The Soundscapes of Zanzibar emerges as part of BEYOND BORDERS — Challenging Boundaries, Connecting Community, Culture, Identity and Environment, a STAWI residency grounded in regenerative tourism, cultural exchange, and community engagement. The project explores sound as a carrier of collective memory and as a medium capable of transcending physical, cultural, and temporal borders. Moving beyond visual representation, the work approaches Zanzibar through listening — investigating how rhythms, voices, atmospheres, and ambient textures construct emotional and spatial understandings of place.

Developed through participatory workshops and direct collaboration with local contributors, the project identifies sounds deeply rooted in collective memory and everyday life. Rather than treating sound as background condition, The Soundscapes of Zanzibar positions listening as a method for uncovering hidden layers of cultural identity, coexistence, and belonging. The island is experienced not only as geography, but as a living sonic-cultural landscape continuously shaped through interaction, ritual, labor, movement, and memory.

SONIC LANDSCAPE AND PROCESS |

The project unfolds through a process of attentive listening, field recording, visual translation, and collective exchange. Everyday sonic fragments — conversations, ocean rhythms, prayer calls, footsteps, market atmospheres, wind through vegetation, distant music, silence between movements — become materials through which Zanzibar’s multicultural identity is explored and reimagined.

Field recordings collected across villages, coastlines, streets, communal spaces, and transitional environments are transformed into layered sonic compositions and visual interpretations. The work focuses on ephemeral moments where sound reveals invisible relationships between people, territory, and memory. What is transient becomes spatially and emotionally significant.

Rather than producing documentary representation, the project constructs sensory interpretations of place. Visual compositions emerge as echoes of sonic environments — abstract translations of rhythm, vibration, density, and atmosphere. Through this process, sound operates as both archive and generator of spatial imagination, allowing the invisible character of the island to surface beyond conventional visual narratives.

GENERATIVE SPACE & COLLECTIVE MEMORY |

Extending beyond recording and representation, the project investigates how sound can generate immersive spatial experiences and alternative forms of mapping. Frequencies, rhythms, pauses, and tonal textures are translated into generative visual systems, speculative terrains, and atmospheric spatial compositions. Sonic information becomes material for constructing environments where collective memory acquires spatial presence.

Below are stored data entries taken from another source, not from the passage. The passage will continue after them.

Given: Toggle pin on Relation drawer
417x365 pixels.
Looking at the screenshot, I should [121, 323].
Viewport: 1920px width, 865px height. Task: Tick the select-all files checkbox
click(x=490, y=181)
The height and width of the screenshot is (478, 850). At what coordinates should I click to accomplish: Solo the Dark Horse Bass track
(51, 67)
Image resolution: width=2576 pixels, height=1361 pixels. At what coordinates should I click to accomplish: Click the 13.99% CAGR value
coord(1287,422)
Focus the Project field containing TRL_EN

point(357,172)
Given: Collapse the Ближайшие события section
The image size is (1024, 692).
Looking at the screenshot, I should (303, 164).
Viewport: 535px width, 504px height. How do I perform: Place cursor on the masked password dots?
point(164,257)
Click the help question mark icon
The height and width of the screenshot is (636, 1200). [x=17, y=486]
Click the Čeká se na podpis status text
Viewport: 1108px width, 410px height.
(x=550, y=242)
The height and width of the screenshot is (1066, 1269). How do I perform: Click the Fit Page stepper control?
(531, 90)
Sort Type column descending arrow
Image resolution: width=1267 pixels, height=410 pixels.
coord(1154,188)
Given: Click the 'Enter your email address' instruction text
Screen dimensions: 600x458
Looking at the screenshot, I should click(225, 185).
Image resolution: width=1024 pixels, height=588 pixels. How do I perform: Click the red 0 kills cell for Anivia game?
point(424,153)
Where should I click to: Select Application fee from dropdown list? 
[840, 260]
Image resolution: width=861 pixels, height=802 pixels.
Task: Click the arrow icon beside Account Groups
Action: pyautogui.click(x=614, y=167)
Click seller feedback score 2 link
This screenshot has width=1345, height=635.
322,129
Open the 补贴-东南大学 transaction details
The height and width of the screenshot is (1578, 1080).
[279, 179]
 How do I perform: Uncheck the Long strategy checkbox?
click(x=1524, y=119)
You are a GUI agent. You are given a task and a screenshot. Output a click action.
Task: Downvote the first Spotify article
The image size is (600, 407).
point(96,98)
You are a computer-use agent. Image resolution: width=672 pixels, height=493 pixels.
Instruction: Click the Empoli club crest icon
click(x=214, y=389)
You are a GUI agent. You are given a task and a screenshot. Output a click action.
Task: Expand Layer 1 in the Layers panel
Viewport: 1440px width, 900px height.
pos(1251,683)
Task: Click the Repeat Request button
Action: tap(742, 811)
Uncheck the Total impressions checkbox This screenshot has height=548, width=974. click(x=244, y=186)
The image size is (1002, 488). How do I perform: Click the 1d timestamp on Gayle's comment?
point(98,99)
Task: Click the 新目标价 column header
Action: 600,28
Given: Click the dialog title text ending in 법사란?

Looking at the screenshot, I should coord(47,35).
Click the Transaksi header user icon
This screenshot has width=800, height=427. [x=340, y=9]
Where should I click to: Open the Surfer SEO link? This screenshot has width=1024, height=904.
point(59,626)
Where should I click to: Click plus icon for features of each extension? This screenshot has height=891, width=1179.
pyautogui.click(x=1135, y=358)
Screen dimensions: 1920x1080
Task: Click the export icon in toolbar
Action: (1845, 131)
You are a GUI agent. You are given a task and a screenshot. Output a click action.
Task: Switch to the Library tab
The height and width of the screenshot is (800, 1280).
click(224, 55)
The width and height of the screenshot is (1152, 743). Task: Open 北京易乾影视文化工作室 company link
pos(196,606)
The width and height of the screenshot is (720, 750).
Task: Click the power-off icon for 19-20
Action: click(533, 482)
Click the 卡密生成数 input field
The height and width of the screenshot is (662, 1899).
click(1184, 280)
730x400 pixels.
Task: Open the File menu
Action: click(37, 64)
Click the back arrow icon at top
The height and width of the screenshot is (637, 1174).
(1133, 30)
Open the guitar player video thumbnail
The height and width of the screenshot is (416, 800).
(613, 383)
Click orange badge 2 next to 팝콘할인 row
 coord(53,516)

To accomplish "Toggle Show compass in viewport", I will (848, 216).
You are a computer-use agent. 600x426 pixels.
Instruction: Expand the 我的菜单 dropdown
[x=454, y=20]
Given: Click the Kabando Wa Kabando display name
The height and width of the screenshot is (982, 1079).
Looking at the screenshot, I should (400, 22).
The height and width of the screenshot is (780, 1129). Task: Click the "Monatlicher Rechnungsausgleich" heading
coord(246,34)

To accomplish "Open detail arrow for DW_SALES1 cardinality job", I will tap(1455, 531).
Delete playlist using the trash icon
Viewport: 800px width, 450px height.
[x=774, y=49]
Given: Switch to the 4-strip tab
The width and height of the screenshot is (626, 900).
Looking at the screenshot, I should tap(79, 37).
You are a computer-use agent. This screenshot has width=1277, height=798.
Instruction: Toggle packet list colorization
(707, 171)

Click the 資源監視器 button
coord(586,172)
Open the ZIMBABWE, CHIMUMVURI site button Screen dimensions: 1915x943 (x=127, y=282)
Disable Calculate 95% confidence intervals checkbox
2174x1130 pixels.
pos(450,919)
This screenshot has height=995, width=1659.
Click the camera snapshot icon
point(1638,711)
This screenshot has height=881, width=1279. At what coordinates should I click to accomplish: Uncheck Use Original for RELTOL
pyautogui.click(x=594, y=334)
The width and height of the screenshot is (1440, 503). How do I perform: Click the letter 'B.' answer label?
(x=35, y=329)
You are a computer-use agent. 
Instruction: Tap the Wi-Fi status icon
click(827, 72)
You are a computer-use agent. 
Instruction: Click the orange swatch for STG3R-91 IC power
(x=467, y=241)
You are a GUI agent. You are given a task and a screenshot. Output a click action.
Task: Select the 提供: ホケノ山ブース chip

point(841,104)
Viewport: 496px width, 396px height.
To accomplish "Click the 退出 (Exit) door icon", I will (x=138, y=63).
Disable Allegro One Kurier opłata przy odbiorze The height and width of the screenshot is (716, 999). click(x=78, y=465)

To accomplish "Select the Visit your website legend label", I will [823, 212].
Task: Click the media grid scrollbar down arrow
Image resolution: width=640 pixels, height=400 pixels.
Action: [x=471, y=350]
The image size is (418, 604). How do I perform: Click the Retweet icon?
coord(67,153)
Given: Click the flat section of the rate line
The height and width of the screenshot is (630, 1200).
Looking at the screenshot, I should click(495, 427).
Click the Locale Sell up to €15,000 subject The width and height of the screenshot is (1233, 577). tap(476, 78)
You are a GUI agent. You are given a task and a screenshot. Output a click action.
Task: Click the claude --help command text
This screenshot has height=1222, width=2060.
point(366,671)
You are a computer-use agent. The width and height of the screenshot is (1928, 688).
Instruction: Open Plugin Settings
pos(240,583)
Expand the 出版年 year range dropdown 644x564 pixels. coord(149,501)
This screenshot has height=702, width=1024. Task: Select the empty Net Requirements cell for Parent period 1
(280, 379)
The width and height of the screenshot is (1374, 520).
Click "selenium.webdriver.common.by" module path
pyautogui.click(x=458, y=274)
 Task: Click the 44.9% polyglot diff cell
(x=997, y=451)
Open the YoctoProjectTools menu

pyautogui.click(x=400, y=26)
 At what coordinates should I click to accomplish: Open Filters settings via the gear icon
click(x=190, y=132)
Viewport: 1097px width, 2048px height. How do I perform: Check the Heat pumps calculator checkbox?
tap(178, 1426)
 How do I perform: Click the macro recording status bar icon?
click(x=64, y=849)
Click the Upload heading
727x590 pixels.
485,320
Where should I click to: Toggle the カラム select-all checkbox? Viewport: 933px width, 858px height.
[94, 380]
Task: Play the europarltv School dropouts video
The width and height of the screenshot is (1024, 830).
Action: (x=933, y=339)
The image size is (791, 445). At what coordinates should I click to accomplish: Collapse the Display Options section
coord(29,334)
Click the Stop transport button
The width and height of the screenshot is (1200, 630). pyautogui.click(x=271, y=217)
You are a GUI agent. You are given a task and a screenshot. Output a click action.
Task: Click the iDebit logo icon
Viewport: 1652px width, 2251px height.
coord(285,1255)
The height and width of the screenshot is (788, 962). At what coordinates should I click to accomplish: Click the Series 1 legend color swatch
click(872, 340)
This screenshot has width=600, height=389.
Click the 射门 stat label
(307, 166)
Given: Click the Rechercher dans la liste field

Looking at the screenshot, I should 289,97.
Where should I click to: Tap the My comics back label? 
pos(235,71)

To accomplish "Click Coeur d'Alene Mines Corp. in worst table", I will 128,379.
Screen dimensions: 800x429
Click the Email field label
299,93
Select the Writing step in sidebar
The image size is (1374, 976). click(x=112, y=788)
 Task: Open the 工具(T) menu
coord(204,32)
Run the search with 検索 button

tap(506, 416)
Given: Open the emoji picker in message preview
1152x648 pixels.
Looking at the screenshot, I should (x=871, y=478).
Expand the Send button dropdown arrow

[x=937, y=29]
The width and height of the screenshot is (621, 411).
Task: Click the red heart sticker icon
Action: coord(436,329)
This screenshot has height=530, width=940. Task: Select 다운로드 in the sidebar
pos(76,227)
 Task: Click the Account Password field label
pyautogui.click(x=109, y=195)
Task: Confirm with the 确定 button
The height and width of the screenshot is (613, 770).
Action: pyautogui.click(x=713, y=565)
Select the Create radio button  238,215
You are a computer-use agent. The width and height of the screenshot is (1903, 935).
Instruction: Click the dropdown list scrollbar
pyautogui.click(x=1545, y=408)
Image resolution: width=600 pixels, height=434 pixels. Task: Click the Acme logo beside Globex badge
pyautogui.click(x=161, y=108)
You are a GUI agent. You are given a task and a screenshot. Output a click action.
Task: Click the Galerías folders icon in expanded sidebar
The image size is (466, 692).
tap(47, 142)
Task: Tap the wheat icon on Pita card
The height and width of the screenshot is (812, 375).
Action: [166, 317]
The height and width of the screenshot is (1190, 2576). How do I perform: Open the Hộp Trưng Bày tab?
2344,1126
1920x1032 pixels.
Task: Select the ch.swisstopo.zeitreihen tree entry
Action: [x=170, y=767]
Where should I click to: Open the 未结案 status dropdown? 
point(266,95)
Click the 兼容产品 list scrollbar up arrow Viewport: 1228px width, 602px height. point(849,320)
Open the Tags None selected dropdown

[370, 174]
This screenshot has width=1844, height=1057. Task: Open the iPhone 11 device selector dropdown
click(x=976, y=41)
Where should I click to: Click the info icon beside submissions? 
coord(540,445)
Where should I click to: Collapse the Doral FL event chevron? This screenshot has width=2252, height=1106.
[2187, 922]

The resulting visual-sound series behaves like a living cartography — a terrain shaped not through borders or fixed geography, but through resonance, interaction, and shared experience. Layers of sound become layers of identity, revealing how cultures overlap, negotiate, and coexist within the same sonic environment.

Through participatory engagement, the project emphasizes sound as communal knowledge rather than isolated observation. Listening becomes an act of connection capable of dissolving distinctions between observer and participant, local and visitor, self and environment. The generated spaces and visual interpretations therefore emerge not as individual narratives, but as collective sensory archives continuously evolving through exchange.

REFLECTION |

The Soundscapes of Zanzibar proposes sound as a subtle yet powerful medium for understanding place, identity, and belonging. By shifting attention away from purely visual perception, the project reveals how territories are emotionally and culturally constructed through frequencies, atmospheres, and shared sensory experiences.

What emerges is a multidimensional portrait of Zanzibar — not fixed, singular, or bordered, but fluid, layered, and continuously resonating through collective memory. Through sound, participatory processes, and generative spatial translations, the project reimagines identity as something relational and constantly negotiated, inviting new ways of sensing connection across cultures, communities, and environments.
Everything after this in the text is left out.